== TASK 1 ==
Answer these questions using the passage on periprosthetic joint infections:
(a) What is the mortality rate of PJI said to be comparable to?
(b) How long is the regimen of IV antibiotics that patients undergo?
(c) Who serves as the quarterback for these patients?
== TASK 2 ==
List every type of healthcare professional that the passage on periprosthetic joint infections names as taking part in patient care.
== TASK 3 ==
Carry on the passage on periprosthetic joint infection care from its final sentence.

Working in a safety-net academic center, I’ve witnessed firsthand the challenges faced by underserved populations, particularly in places like Appalachia where specialized care is scarce. Here, the dire consequences of orthopedic complications, such as periprosthetic joint infections (PJI), are magnified. PJI treatment is intricate and costly, necessitating specialized centers akin to cancer centers, with dedicated collaborative teams that are continually immersed in the newest literature and perioperative protocols.
PJI is associated with extended hospitalizations, high disability rates, decreased quality of life, and a significant mortality rate that is comparable to metastatic colon cancer. Poor physical function, an inability to live independently, and fear of disease progression or death cause significant psychosocial distress, depression, and anxiety. Addressing such infections demands a multidisciplinary approach, one that involves a complex, orchestrated effort from various healthcare professionals.
The treatment process begins with the removal of the infected hardware, followed by the insertion of a temporary antibiotic spacer. Patients then undergo a six-week regimen of IV antibiotics, which ultimately culminates in another surgery to implant the final hardware. Infectious disease specialists, hospitalists, and pharmacists collaborate to optimize antibiotic treatment. Patients, often malnourished and with poor wound healing, require the expertise of a dietician to help restore their nutritional status. The prolonged course of IV antibiotics necessitates consistent blood level monitoring, which is meticulously managed with the aid of pharmacists. Additionally, extensive physical therapy and rehabilitation are integral to help patients regain function and mobility. In this intricate and multifaceted process, the orthopedic surgeon serves as the quarterback for these patients. They are tasked with coordinating the care between the aforementioned specialists, and ensuring that each aspect of care is integrated to optimize patient outcomes.

[Saved data entries]
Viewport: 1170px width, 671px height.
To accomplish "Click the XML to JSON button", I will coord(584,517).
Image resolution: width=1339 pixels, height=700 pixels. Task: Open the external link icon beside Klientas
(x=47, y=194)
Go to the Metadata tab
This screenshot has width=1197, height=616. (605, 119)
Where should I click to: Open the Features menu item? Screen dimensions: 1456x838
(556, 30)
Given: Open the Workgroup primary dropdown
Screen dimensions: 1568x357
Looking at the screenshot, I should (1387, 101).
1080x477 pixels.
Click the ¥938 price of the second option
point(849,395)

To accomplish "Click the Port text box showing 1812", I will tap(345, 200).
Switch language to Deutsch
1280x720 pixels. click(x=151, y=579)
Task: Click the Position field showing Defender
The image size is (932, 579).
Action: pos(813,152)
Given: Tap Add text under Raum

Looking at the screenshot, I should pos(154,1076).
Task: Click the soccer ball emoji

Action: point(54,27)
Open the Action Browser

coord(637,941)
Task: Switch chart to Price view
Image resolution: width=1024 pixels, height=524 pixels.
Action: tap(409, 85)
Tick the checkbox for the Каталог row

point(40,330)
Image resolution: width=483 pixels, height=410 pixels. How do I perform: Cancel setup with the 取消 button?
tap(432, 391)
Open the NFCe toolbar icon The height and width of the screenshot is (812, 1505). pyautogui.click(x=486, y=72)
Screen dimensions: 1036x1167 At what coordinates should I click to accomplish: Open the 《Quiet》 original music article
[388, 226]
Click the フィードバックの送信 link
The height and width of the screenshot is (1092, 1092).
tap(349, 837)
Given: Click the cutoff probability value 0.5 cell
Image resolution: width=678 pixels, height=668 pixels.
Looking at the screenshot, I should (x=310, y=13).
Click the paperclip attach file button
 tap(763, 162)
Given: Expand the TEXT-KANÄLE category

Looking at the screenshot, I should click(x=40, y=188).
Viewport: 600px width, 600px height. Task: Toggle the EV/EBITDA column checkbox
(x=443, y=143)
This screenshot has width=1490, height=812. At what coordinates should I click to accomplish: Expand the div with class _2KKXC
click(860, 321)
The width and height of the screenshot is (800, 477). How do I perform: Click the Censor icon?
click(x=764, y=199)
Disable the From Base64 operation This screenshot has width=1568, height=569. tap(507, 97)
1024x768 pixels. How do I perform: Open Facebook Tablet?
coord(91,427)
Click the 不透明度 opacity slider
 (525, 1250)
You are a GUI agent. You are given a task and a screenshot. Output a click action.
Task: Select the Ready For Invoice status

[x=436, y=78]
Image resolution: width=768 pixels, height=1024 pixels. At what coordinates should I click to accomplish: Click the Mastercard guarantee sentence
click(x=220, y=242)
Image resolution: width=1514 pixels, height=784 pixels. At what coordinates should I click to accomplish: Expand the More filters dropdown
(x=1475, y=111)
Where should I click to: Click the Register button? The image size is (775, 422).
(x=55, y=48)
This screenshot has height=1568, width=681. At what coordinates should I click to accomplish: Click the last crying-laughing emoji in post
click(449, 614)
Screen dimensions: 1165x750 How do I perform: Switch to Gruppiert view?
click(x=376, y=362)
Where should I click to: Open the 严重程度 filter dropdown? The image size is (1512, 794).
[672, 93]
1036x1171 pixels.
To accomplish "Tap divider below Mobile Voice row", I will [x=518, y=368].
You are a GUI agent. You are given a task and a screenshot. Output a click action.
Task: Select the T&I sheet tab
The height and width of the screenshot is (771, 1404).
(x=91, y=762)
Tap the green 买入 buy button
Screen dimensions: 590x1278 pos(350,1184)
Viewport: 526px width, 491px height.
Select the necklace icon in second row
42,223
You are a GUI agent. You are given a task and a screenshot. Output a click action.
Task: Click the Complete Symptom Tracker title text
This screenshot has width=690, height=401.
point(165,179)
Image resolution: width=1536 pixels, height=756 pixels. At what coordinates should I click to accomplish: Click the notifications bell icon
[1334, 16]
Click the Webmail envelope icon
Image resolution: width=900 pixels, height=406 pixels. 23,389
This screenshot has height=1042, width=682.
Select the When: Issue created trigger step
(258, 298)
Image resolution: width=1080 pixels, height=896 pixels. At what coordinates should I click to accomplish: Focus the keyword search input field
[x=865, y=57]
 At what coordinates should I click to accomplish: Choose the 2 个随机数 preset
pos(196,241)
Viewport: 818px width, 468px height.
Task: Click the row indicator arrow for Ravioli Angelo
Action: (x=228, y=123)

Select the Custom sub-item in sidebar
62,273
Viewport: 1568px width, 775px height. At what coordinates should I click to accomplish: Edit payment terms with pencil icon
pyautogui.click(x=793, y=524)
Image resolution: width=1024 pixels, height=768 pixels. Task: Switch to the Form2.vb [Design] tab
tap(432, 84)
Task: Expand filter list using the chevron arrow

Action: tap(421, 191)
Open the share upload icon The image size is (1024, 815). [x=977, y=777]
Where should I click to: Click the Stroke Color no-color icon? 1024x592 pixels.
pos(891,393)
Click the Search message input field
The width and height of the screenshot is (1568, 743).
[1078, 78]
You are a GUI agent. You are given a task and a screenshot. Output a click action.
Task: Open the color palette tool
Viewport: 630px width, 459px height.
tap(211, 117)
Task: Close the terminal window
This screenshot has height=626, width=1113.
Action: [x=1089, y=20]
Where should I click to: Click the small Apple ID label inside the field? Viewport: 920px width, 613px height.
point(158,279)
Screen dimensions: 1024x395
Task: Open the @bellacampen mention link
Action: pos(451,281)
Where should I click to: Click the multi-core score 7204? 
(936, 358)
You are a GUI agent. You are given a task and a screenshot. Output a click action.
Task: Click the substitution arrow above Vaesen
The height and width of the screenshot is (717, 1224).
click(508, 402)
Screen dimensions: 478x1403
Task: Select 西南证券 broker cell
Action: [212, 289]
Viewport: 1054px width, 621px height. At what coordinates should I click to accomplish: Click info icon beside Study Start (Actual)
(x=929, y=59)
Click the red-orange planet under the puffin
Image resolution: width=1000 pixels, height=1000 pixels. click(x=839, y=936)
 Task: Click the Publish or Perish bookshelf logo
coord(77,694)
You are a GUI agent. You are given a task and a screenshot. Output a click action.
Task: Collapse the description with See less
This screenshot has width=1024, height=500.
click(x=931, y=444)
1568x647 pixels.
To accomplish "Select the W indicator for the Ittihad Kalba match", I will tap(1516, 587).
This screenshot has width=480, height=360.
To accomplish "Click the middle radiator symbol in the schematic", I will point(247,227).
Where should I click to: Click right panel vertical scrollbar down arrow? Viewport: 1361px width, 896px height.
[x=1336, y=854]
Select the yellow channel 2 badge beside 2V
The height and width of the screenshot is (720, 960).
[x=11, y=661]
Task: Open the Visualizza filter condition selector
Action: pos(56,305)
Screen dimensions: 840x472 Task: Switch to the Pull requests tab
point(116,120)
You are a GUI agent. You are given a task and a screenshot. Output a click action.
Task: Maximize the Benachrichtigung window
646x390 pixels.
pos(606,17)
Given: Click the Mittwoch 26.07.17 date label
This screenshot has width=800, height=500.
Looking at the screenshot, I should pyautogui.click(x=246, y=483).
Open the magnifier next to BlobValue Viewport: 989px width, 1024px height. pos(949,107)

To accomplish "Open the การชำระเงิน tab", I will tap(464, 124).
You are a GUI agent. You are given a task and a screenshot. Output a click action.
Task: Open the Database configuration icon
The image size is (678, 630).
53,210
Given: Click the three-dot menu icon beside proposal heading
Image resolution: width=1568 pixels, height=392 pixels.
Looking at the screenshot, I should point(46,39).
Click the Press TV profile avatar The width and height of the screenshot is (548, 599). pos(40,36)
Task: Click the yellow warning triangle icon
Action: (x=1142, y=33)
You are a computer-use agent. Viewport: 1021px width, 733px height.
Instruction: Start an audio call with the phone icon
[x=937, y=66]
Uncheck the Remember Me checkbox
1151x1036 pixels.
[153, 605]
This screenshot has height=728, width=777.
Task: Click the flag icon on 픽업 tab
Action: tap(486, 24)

== TASK OUTPUT 1 ==
(a) Metastatic colon cancer
(b) Six weeks
(c) The orthopedic surgeon

== TASK OUTPUT 2 ==
Infectious disease specialists, hospitalists, pharmacists, a dietician, the orthopedic surgeon

== TASK OUTPUT 3 ==
A fellowship-trained surgeon specializing in periprosthetic joint infection is required to navigate these complex problems effectively. Without this level of leadership and coordination, these patients are at risk of receiving suboptimal care. The challenges are even more pronounced in rural and underserved areas. Many rural healthcare setups lack the necessary resources and expertise to holistically address these challenges. This disparity underscores the urgent need for physician-lead specialized medical interventions, ensuring that every patient has access to the comprehensive care they deserve.
One patient’s story particularly stands out. He traveled over three hours from western Kentucky, driven by his wife. A retired mechanic, he had managed with a hip replacement for over a decade. However, recent complications had rendered him dependent, a stark contrast to his previously self-reliant nature. He recounted, “It was that shower faucet trim plate. It just kept leaking. I could’ve changed it myself… But I had to ask my wife. I can’t bend down anymore. Your spouse becomes your care-taker.” His words poignantly capture the emotional weight of feeling like a burden.
While he minimized his physical discomfort, the psychological toll was evident. Such experiences highlight the deep emotional and personal impact of orthopedic complications on an individual’s self-worth and dignity. Confronted with feelings of helplessness, frustration, and despair, their sense of independence and quality of life is compromised. Fortunately, after a successful 2-stage revision, he was on the path to reclaiming his independence.
In today’s evolving healthcare landscape, the role of mid-level providers, such as nurse practitioners and physician assistants, is undeniably invaluable. They often serve as the first point of contact for patients, providing essential, compassionate, and competent care. However, managing highly complex and nuanced medical issues, such as PJI, requires the depth and breadth of a physician’s training.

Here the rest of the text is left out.